“Do it again” by G.K. Chesterton

“All the towering materialism which dominates the modern mind rests ultimately upon one assumption; a false assumption. It is supposed that if a thing goes on repeating itself it is probably dead; a piece of clockwork.

People feel that if the universe was personal it would vary; if the sun were alive it would dance. This is a fallacy even in relation to known fact.

For the variation in human affairs is generally brought into them, not by life, but by death; by the dying down or breaking off of their strength or desire.

A man varies his movements because of some slight element of failure or fatigue. He gets into an omnibus because he is tired of walking; or he walks because he is tired of sitting still.

But if his life and joy were so gigantic that he never tired of going to Islington, he might go to Islington as regularly as the Thames goes to Sheerness.

The very speed and ecstasy of his life would have the stillness of death. The sun rises every morning. I do not rise every morning; but the variation is due not to my activity, but to my inaction.

Now, to put the matter in a popular phrase, it might be true that the sun rises regularly because he never gets tired of rising. His routine might be due, not to a lifelessness, but to a rush of life.

The thing I mean can be seen, for instance, in children, when they find some game or joke that they specially enjoy. A child kicks his legs rhythmically through excess, not absence, of life.

Because children have abounding vitality, because they are in spirit fierce and free, therefore they want things repeated and unchanged. They always say, ‘Do it again’; and the grown-up person does it again until he is nearly dead. For grown-up people are not strong enough to exult in monotony.

But perhaps God is strong enough to exult in monotony. It is possible that God says every morning, ‘Do it again’ to the sun; and every evening, ‘Do it again’ to the moon.

It may not be automatic necessity that makes all daisies alike; it may be that God makes every daisy separately, but has never got tired of making them.

It may be that He has the eternal appetite of infancy; for we have sinned and grown old, and our Father is younger than we.

The repetition in Nature may not be a mere recurrence; it may be a theatrical ENCORE.”

–G.K. Chesterton, “The Ethics of Elfland,” Orthodoxy (The Christian Heritage Series; Moscow, ID: Canon Press, 1908/2020), 61.

“Behold the glory of God in the pieces of His art” by Stephen Charnock

“Study God in the creatures as well as in the Scriptures. The primary use of the creatures, is to acknowledge God in them.

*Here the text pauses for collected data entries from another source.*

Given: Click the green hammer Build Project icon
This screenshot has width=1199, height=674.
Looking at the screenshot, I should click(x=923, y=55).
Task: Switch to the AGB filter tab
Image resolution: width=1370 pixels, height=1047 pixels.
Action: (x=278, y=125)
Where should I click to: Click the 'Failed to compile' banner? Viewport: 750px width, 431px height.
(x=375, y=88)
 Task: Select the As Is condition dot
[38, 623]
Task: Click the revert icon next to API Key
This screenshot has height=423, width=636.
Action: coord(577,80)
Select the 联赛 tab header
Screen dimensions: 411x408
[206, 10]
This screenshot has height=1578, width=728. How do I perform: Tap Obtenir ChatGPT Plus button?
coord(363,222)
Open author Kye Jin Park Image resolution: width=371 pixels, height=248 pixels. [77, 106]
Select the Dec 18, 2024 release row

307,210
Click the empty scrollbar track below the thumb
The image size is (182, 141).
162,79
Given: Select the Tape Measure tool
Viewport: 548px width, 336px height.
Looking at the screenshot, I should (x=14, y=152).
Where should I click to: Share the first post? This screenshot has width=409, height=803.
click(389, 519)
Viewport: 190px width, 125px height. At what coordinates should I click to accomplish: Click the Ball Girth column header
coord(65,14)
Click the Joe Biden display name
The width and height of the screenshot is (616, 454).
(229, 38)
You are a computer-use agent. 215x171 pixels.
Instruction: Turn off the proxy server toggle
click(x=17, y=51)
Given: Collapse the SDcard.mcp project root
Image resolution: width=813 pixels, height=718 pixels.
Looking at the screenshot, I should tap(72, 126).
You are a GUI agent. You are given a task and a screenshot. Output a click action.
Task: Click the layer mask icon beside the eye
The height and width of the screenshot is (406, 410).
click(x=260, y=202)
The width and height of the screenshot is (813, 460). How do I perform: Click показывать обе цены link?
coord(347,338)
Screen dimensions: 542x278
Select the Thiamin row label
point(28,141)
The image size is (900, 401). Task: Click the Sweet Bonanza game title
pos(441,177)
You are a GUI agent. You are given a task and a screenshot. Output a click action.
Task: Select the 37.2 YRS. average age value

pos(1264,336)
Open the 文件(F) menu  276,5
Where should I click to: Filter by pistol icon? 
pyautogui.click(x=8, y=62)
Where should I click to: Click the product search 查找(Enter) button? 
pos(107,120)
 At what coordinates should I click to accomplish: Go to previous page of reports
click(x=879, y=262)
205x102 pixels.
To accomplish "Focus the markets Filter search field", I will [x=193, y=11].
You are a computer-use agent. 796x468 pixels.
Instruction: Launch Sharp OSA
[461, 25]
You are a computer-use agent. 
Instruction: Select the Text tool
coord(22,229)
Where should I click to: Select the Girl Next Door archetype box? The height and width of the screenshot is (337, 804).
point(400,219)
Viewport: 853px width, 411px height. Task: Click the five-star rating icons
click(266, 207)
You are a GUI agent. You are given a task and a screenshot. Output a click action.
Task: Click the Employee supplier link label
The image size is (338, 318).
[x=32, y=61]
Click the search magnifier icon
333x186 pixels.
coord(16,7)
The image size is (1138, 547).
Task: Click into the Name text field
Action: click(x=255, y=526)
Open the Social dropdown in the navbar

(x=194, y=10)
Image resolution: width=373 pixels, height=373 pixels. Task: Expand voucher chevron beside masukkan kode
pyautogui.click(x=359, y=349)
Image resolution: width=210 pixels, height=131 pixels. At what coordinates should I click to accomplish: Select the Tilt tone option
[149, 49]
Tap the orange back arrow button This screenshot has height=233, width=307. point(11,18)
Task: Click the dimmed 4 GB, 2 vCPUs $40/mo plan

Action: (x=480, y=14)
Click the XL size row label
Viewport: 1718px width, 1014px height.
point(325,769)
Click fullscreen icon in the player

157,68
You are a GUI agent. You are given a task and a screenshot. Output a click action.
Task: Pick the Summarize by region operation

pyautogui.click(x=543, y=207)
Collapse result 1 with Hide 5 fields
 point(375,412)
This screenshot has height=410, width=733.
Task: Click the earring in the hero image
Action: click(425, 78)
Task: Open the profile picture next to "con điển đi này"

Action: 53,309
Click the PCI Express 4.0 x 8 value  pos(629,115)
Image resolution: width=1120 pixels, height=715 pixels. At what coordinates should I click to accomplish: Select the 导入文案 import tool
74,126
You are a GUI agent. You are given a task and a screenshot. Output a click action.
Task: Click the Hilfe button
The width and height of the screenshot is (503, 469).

They were made to be witnesses of Himself in His goodness, and heralds of His glory, which as the glory of God the Creator ‘shall endure forever’ (Psalm 104:31).

That whole psalm is a lecture of creation and providence. The world is a sacred temple. Man is introduced to contemplate it, and behold with praise the glory of God in the pieces of His art.

As grace doth not destroy nature, so the book of redemption blots not out that of creation. Had He not shown Himself in His creatures, He could never have shown Himself in His Christ. The order of things required it.

God must be read wherever He is legible. The creatures are one book, wherein He hath writ a part of the excellencey of His name, as many artists do in their works and watches.

God’s glory, like the filings of gold, is too precious to be lost wherever it drops. Nothing so vile and base in the world, but carries in it an instruction for man, and drives in further the notion of a God.

It’s as if He said of His cottage, ‘Enter here.’ God disdains not this place.

So the least creature speaks to man, as well as in the highest creature. Every shrub in the field, every fly in the air, every limb in a body: ‘Consider me, God disdains not to appear in me; He hath discovered in me His being and a part of His skill.’

The creatures manifest the being of God and part of His perfections.

We have indeed a more excellent way, a revelation setting Him forth in a more excellent manner, a firmer object of dependence, a brighter object of love, raising our hearts from self-confidence to a confidence in Him.

Though the appearance of God in the one be clearer than in the other, yet neither is to be neglected. The Scripture directs us to nature to view God.

It had been in vain else for the apostle to make use of natural arguments. Nature is not contrary to Scripture, nor Scripture to nature, unless we should think God contrary to Himself who is the Author of both.”

–Stephen Charnock, The Existence and Attributes of God, Vol. 1 (Robert Carter & Brothers, 1682/1853), 86.